### List of tasks
**a)** List every piece of play equipment in the Hebron park that the porch swing post mentions.
**b)** Write the next few sentences of the post about the porch swing in Hebron, picking up after its final line.

The Largest Porch Swing in the World

Last week I had the honor of visiting the LARGEST PORCH SWING IN THE WORLD (yes, that required all caps) in Hebron,NE. I will admit that it was the largest swing I had ever seen…but it was not on a porch! The park in which it was located reminded me of my childhood. They had one of those hamster wheel things and a big metal slide, both of which have since been outlawed in most cities. Hebron has their priorities straight in the park department: Fun before safety! Edith and I joined a couple of unsupervised tweens on the hamster wheel and I immediately felt like I was going to vomit.

### Extracted material
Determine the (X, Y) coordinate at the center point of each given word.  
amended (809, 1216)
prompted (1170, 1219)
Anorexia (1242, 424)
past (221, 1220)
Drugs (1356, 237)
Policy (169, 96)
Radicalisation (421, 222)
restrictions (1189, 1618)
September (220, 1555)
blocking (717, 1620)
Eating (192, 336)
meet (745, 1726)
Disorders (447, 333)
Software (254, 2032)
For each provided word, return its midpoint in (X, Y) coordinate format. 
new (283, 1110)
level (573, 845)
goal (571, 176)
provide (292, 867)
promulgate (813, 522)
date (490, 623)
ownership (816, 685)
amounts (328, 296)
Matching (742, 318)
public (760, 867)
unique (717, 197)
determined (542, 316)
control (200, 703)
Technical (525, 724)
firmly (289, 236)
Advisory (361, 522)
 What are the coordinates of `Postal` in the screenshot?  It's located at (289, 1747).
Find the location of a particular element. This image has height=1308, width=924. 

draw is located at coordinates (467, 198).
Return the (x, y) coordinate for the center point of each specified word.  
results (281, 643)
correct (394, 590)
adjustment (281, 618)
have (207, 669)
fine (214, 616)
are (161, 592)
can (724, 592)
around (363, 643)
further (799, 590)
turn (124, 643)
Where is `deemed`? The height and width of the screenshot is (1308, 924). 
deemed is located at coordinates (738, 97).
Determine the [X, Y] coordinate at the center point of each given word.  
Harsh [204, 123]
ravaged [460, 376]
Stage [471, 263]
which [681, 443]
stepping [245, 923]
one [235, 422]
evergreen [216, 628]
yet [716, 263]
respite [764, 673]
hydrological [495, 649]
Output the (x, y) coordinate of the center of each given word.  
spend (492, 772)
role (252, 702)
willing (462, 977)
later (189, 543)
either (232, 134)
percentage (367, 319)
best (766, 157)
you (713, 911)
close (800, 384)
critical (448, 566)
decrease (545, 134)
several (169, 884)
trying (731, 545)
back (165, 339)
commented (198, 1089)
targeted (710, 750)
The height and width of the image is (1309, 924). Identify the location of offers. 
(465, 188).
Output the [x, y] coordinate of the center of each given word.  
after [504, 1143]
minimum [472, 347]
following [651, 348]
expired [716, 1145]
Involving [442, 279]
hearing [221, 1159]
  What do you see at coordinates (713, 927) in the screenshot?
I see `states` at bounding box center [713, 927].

### Per-task answers
**a)**
The largest porch swing in the world
A hamster wheel
A big metal slide

**b)**
Edith and I had stopped by Hebron after visiting Daykin and Deshler, Nebraska.  Our sole purpose for this mission was to pick up a quarter of a beef in Deshler, but before we got there we stopped in Daykin (or maybe it was Tobias) for lunch with my friend Amy’s parents.  They were the providers of said beef and they were kind enough to feed us a hearty farm lunch and give us a tour of their cool house and playhouse. I was very impressed by these Nebraskans, they had water pipes beneath the floors that heated the place, a giant garden, and a pantry full of food that Amy’s mom has canned. I have to say that the most impressive part was the playhouse.  Amy’s dad got the idea to make a European style cottage for his grand kids after visiting Germany. He built and created everything and even welded a spiral staircase; they had a neighbor build the kids some toy appliances.   It was great to see something in real life that you only ever see on Pinterest!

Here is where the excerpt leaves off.